Table 4: Principal component loadings for the first seven PCs
Attributes | PC 1 | PC 2 | PC 3 | PC 4 | PC 5 | PC 6 | PC 7 |
pH | -0.09 | -0.24 | 0.14 | 0.02 | 0.28 | -0.71 | 0.09 |
L* | -0.09 | -0.37 | 0.19 | 0.21 | -0.24 | 0.25 | -0.46 |
a* | 0.14 | 0.96 | 0.03 | -0.06 | -0.02 | -0.01 | 0.06 |
b* | 0.19 | 0.26 | 0.17 | 0.85 | -0.01 | 0.1 | 0.21 |
WBSF | -0.84 | -0.17 | 0 | -0.04 | -0.12 | 0.12 | -0.07 |
MFI | -0.62 | -0.14 | -0.24 | -0.13 | -0.09 | -0.29 | 0.19 |
WHC | 0.02 | 0.05 | 0 | 0.11 | -0.01 | 0.01 | 0.78 |
CL | -0.12 | 0.01 | -0.09 | -0.08 | -0.8 | 0.04 | -0.04 |
SL | 0.09 | 0.1 | 0.66 | 0.3 | 0 | 0.05 | 0.22 |
FB | -0.12 | -0.03 | 0.77 | -0.03 | 0 | -0.29 | -0.14 |
FC | 0.08 | -0.06 | -0.04 | 0.64 | 0.35 | -0.24 | -0.41 |
CC | -0.91 | -0.03 | 0.12 | -0.07 | 0.1 | -0.06 | -0.08 |
CS | 0.76 | -0.02 | -0.22 | -0.04 | -0.03 | 0.07 | 0.09 |
DL | 0.1 | -0.27 | -0.04 | 0.03 | 0.21 | 0.78 | 0.05 |
AP | 0.46 | 0.04 | 0.62 | -0.05 | 0.34 | 0.08 | -0.21 |
TE | 0.7 | 0.18 | 0.14 | 0.16 | 0.38 | 0.25 | 0 |
JU | 0.61 | -0.18 | 0.49 | 0.17 | 0.36 | 0.13 | -0.05 |
FL | 0.75 | -0.04 | 0.46 | 0.06 | 0.18 | 0.01 | -0.09 |
OA | 0.76 | 0.09 | 0.34 | 0.11 | 0.29 | 0.14 | -0.03 |
ACT | 0.7 | 0.32 | 0.02 | 0.01 | -0.32 | -0.16 | 0.08 |
H | 0.03 | -0.64 | 0.14 | 0.69 | 0.03 | 0.08 | 0.09 |
CH | 0.19 | 0.9 | 0.09 | 0.27 | -0.01 | 0.03 | 0.12 |
WBSF-Warner-Bratzler shear force, MFI-Myofibril fragmentation index, WHC-Water holding capacity, CL-Cooking loss, SL-Sarcomere length, FB-Fiber diameter, FC-Fat content, CC-Collagen content, CS-Collagen solubility, DL-Drip loss, AP-Appearance, TD- Tenderness, JU-Juiciness, FL-Flavour, ACT-Amount of connective tissue, OA-Overall acceptability, H-Hue, CH-Chroma, L*-lightness, a*- redness and b*-yellowness.

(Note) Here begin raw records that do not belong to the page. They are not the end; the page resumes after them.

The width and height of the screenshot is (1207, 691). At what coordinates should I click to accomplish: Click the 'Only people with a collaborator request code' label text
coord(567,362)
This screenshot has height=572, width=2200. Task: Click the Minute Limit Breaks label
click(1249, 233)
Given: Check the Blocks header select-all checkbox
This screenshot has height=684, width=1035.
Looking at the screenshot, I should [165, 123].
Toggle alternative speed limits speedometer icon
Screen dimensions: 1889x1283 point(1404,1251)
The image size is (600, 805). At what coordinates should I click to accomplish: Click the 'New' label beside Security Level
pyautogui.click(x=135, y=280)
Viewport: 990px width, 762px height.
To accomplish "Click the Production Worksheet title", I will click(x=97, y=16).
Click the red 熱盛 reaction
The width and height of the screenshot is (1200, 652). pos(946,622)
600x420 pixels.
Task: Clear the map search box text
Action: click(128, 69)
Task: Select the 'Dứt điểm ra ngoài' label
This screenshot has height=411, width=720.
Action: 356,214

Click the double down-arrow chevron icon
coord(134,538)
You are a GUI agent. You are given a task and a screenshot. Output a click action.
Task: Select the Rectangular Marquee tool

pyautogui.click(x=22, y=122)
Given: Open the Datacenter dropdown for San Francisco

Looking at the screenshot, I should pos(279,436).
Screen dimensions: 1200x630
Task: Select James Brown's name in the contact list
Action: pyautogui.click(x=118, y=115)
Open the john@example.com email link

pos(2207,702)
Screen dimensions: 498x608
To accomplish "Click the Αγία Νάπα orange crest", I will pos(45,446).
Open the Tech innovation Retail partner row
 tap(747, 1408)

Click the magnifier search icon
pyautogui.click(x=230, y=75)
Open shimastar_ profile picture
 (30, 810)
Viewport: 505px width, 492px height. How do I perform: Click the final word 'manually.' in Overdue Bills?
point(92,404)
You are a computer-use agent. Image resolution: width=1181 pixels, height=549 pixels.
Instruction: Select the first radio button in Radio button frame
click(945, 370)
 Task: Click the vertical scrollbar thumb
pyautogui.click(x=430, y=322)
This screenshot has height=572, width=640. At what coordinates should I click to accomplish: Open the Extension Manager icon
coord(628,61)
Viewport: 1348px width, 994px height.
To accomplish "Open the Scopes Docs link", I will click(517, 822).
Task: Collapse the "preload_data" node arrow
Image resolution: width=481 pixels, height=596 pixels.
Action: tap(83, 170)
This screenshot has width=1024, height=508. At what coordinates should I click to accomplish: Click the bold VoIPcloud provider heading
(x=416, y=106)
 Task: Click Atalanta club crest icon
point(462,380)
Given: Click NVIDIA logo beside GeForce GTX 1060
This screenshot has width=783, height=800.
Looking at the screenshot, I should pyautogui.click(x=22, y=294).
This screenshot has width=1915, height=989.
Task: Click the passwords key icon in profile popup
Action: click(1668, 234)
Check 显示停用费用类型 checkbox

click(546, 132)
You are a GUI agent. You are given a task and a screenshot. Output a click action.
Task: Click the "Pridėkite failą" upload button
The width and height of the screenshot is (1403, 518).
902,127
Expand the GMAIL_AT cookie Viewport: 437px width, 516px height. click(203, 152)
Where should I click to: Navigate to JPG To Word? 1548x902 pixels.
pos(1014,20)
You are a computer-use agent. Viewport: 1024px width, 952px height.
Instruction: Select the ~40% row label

Fig. 2: Component loading plot
Destefanis et al. (2000) also reported closely located eating quality attributes on the right side and hydroxyproline content and WBSF on the left side of the PC loading plot for beef. FC, SL and FB are also closely situated but were closer to the origin. The loading plot of the buffalo meat attributes presents some significant findings. The PCs are interpreted according to the correlations between each attribute and each PC, thus measurements close to each other are positively correlated, measurements separated 180° are negatively correlated, whereas those separated by 90° are independent (Kopuzlu et al., 2011). It points out that one parameter among MFI, CC or WBSF may explain the variation between muscles with respect to these attributes. These attributes were negatively correlated with the sensory scores as these two groups were placed opposite to each other. Similarly, as eating quality attributes were closely correlated, one attribute among these, say sensory tenderness may be used to explain the sensory variability in these muscles. The CS and sensory amount of connective tissue were only moderately correlated. The sensory attributes were placed away from pH and colour characteristics. The structural and compositional characteristics including FB, SL and FC were not sufficient to explain the variability between the muscles. Some physico-chemical attributes like CL, WHC and pH were also inadequate to explain the variability. Destefanis et al. (2000) stated that variables in the loading plot that lie close together are positively correlated while those lying opposite to each other tend to have negative correlation.
Conclusion
The study has shown that PCA can be effectively used for a holistic judgment of buffalo meat quality by identifying the groups of variables that determine the nature and extent of variability in buffalo meat by data reduction and visualization. However, for more analytical information to estimate any effects and explain differences between treatments, traditional statistical methods may be applied.